━━ Given entries ━━
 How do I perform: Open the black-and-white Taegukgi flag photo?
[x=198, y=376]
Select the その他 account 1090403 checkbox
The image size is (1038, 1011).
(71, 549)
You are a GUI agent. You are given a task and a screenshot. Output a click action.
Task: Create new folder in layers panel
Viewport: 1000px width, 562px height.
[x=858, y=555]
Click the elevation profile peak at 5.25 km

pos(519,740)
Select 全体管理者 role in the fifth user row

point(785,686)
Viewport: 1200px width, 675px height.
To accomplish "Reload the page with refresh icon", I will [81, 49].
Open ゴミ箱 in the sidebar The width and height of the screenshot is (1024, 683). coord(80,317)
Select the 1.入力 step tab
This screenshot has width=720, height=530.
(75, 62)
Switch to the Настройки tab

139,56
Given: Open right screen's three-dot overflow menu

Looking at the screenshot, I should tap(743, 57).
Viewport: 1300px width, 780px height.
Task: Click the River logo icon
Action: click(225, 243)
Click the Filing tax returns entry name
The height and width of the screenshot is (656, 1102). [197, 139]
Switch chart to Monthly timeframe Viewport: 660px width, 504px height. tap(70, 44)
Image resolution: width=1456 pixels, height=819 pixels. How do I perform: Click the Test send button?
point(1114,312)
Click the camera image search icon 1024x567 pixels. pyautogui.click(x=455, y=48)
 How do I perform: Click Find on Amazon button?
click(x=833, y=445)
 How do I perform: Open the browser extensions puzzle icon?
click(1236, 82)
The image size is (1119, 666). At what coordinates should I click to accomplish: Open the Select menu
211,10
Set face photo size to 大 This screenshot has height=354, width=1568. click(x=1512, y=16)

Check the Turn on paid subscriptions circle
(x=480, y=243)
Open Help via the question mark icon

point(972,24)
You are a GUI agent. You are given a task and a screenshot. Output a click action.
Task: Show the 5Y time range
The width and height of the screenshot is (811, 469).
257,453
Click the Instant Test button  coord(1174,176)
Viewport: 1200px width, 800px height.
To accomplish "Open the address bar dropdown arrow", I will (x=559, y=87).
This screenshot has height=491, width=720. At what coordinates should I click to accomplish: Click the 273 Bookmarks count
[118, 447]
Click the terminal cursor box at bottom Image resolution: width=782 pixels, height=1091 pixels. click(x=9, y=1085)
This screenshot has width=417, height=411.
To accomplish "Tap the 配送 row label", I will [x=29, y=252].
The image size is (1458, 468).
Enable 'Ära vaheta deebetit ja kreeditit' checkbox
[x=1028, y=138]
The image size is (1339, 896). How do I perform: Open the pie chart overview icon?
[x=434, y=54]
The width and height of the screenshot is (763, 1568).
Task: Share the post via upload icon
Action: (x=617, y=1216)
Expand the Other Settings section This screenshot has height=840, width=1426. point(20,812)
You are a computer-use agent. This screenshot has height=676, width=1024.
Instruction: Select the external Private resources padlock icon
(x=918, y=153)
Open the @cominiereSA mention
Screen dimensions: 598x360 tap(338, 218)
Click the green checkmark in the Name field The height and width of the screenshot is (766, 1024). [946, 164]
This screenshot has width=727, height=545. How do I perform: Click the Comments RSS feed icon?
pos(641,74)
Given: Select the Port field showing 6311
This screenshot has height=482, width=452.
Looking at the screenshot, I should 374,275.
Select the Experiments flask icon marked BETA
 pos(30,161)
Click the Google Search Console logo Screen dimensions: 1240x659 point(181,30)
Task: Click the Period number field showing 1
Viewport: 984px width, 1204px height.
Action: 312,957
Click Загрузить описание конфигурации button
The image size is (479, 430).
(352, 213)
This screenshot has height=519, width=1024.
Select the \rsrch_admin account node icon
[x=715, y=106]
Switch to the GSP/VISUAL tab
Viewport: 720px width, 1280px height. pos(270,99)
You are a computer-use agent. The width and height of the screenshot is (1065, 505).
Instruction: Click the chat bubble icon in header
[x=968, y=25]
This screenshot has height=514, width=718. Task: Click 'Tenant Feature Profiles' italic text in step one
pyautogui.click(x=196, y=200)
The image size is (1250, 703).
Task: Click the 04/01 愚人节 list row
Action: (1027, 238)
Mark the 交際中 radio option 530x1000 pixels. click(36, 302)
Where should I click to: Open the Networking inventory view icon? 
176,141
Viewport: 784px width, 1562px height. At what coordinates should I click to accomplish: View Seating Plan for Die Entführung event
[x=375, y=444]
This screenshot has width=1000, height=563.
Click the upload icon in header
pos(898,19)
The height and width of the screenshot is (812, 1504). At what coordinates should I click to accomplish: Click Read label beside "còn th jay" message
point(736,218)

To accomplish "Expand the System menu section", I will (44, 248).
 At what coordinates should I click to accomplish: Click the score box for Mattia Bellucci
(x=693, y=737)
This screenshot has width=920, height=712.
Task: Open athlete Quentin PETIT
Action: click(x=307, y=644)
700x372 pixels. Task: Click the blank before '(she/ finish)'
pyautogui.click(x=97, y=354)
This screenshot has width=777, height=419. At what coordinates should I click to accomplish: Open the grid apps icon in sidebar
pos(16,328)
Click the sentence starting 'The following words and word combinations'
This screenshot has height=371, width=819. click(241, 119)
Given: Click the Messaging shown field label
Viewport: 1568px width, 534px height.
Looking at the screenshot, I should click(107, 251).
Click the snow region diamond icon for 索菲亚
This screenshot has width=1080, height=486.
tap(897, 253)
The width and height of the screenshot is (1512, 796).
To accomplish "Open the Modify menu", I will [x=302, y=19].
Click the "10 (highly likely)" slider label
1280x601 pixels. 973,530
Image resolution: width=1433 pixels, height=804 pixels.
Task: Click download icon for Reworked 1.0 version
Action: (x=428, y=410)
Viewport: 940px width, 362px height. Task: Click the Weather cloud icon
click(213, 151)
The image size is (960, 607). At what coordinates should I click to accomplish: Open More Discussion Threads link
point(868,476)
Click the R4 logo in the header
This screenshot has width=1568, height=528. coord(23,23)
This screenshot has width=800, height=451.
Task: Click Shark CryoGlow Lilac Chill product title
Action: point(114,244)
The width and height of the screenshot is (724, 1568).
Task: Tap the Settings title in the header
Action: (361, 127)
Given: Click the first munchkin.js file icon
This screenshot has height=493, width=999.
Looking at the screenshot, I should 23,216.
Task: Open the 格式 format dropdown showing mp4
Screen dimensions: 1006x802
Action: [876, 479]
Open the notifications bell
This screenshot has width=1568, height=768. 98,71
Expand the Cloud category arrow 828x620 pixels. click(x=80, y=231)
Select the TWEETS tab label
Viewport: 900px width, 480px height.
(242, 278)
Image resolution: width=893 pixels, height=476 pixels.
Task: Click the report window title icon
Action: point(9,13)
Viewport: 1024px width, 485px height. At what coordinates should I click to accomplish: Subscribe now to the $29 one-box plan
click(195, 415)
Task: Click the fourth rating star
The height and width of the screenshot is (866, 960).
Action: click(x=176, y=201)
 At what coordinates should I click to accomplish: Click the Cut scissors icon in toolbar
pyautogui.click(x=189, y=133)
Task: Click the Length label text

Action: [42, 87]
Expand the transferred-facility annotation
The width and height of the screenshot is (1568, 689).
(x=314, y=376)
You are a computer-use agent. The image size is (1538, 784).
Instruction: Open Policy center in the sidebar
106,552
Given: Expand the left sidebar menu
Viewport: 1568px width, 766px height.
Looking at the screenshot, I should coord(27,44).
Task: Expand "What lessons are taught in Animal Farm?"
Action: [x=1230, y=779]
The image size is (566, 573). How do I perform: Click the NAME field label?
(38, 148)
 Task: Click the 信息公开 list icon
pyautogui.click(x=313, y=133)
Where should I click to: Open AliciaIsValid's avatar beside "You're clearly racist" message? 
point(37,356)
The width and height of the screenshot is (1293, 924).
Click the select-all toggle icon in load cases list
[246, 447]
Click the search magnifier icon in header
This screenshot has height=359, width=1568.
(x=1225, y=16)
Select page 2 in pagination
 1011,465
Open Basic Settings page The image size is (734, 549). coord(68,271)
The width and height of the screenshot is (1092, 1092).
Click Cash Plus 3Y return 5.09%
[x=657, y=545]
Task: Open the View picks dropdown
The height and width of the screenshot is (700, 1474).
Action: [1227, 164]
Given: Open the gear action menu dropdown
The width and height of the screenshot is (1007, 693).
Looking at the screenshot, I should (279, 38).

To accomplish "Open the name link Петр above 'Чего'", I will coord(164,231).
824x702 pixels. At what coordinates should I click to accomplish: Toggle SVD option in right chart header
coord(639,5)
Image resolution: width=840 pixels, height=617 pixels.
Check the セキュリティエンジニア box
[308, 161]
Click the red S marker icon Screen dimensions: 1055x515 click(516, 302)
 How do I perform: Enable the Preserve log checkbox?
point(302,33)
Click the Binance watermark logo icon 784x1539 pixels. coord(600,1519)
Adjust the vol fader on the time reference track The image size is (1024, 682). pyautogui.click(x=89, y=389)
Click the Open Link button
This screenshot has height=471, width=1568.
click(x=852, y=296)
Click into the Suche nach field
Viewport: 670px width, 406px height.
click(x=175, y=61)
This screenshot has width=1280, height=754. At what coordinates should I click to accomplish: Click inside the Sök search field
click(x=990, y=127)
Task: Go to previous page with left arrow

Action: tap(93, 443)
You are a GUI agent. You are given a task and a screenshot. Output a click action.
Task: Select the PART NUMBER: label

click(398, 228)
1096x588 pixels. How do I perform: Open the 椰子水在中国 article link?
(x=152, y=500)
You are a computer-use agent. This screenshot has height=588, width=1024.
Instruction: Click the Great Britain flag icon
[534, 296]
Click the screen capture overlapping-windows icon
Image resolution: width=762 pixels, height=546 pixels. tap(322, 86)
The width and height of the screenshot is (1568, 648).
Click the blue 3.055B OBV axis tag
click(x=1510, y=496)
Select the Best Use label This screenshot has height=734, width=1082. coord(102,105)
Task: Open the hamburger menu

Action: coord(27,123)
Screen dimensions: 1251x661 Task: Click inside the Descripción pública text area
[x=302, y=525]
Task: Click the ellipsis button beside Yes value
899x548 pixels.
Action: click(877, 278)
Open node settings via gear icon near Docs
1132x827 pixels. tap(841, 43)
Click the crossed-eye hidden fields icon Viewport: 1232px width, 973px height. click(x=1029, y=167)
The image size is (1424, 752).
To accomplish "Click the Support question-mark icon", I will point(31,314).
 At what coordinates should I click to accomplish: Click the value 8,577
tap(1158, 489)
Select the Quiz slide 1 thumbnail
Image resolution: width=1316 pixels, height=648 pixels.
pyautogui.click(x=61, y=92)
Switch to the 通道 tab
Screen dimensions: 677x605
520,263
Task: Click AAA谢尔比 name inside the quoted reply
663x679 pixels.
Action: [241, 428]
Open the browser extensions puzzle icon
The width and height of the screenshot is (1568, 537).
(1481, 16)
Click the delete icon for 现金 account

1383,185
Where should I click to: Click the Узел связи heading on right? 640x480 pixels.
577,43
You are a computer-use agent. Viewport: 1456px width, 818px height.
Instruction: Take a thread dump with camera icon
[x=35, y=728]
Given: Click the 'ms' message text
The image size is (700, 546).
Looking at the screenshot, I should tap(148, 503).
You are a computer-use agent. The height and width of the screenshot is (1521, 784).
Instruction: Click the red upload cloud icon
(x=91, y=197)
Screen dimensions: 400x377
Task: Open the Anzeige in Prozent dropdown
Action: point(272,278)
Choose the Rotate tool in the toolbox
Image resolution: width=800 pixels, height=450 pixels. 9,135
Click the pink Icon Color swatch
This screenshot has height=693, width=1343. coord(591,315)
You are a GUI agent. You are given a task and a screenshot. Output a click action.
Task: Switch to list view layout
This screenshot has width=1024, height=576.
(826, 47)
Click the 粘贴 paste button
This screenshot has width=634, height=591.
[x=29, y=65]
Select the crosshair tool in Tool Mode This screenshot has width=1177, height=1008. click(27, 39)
━━━
_Work task:_ Show me each line of the listing above with "section" in it.

_Output of the task:_
Expand the Other Settings section This screenshot has height=840, width=1426. point(20,812)
To accomplish "Expand the System menu section", I will (44, 248).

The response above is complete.